When SHOULD I use IDisposable? Only when do I have unmanaged resources?

IDisposable should be used for one of three tasks: releasing an unmanaged resource, releasing managed resources, and RAII. I prefer to use different templates for these different needs.

Note that the rest of my answers (and links) discuss IDisposable in the context of freeing resources. They do not address RAII.

What are the layout options and why are they changing?

The most common is the Microsoft pattern. It handles the release of unmanaged and managed resources and allows inheritance. I prefer the simpler template described on my blog ( 3 simple rules ), which is the pattern that Microsoft really followed after .NET 2.0.

What are the common unmanaged resources that I should be aware of?

My preference is to have a single IDisposable class for each type of unmanaged resource (akin to Microsoft SafeFileHandle ). Thus, every time you add an unmanaged resource type to your program / library, you only need to process it once.

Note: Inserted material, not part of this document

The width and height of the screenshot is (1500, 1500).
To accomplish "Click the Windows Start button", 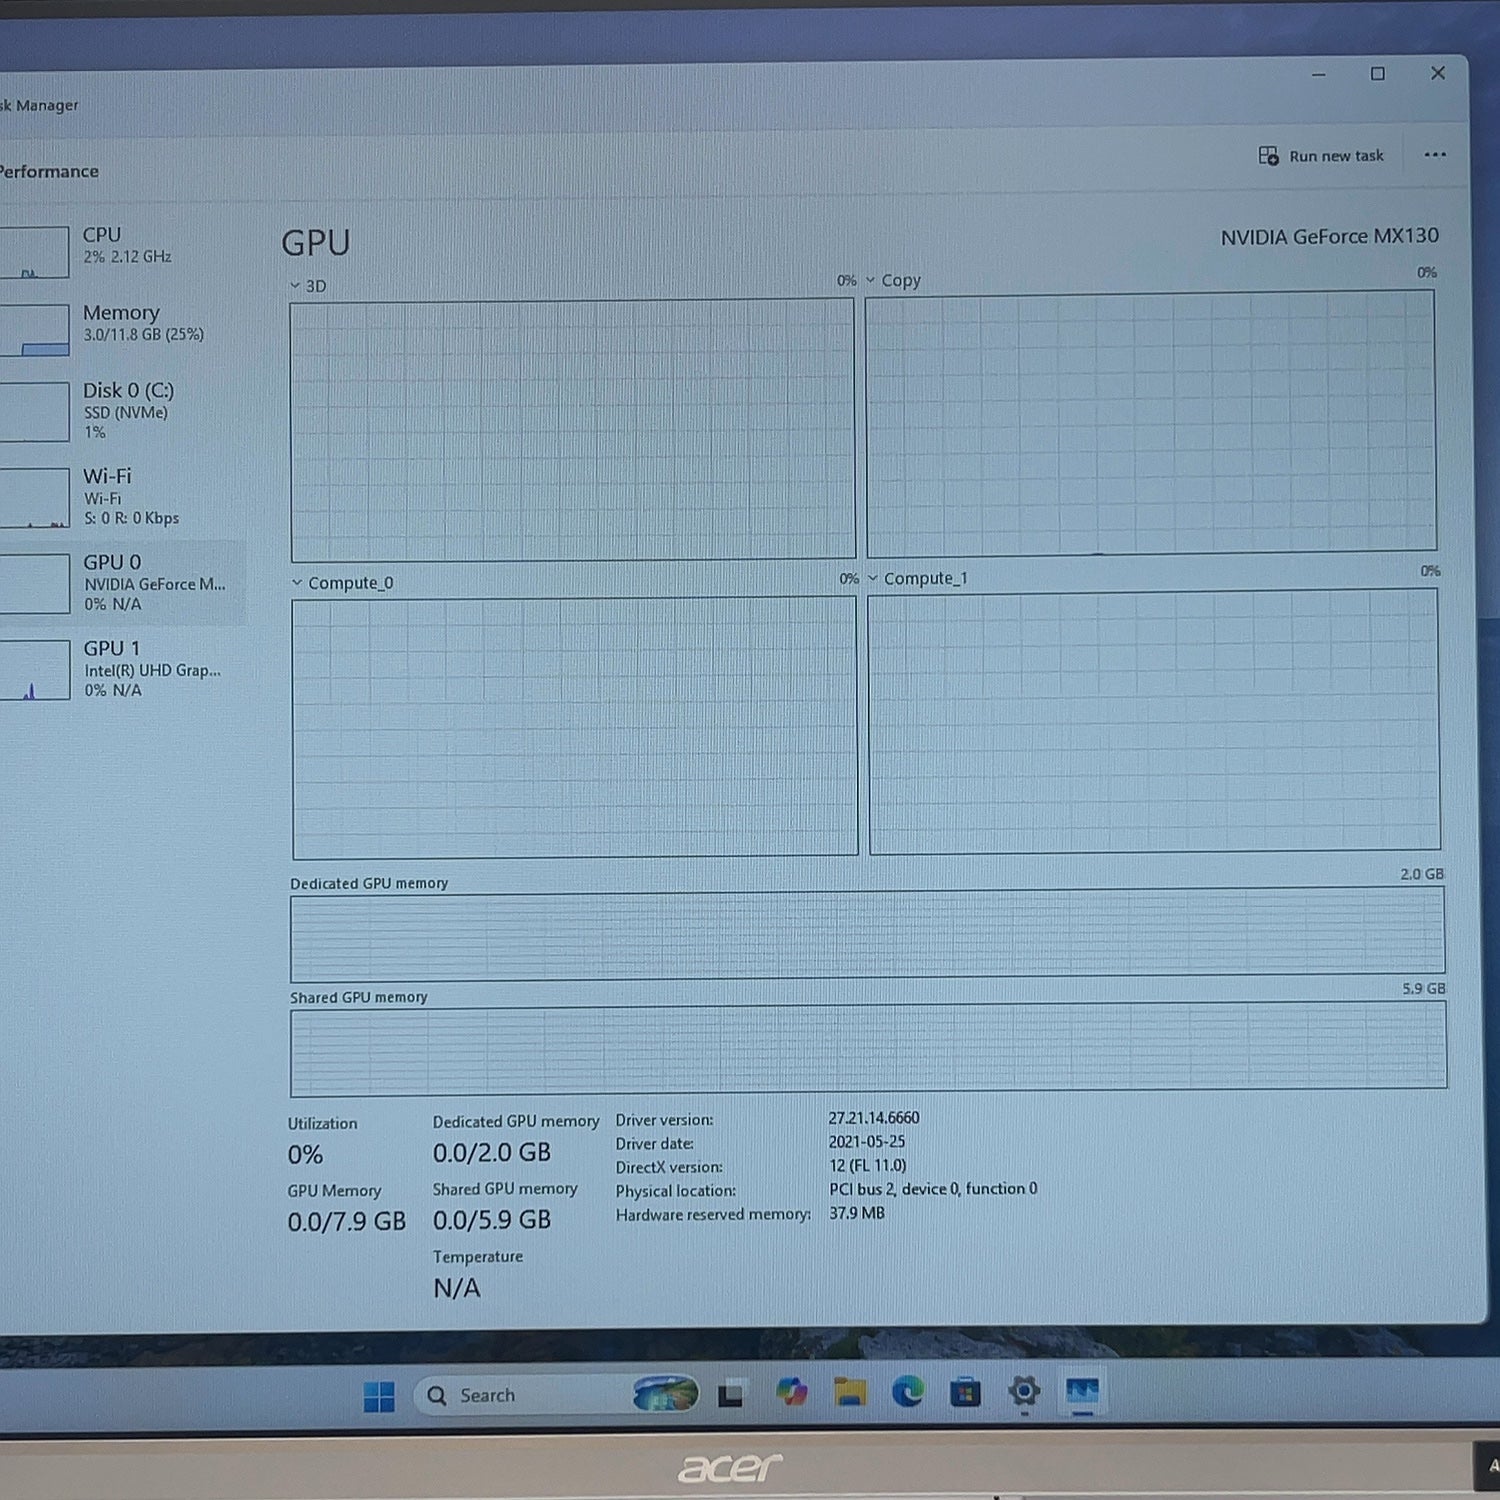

Then the question “what classes should I dispose of?” Arises, which has a simple answer: “all classes that implement IDisposable ”.

Wrong or wrong to enter IDisposable?

Not. An empty IDisposable implementation is always an option. You should consider adding IDisposable to interfaces or base classes if you think the implementation can use them. This is a design problem, which I will discuss in more detail in my article What Your Mother Never Told You .

Should calls ever connected to each other be used, or should we rely on the use of statements?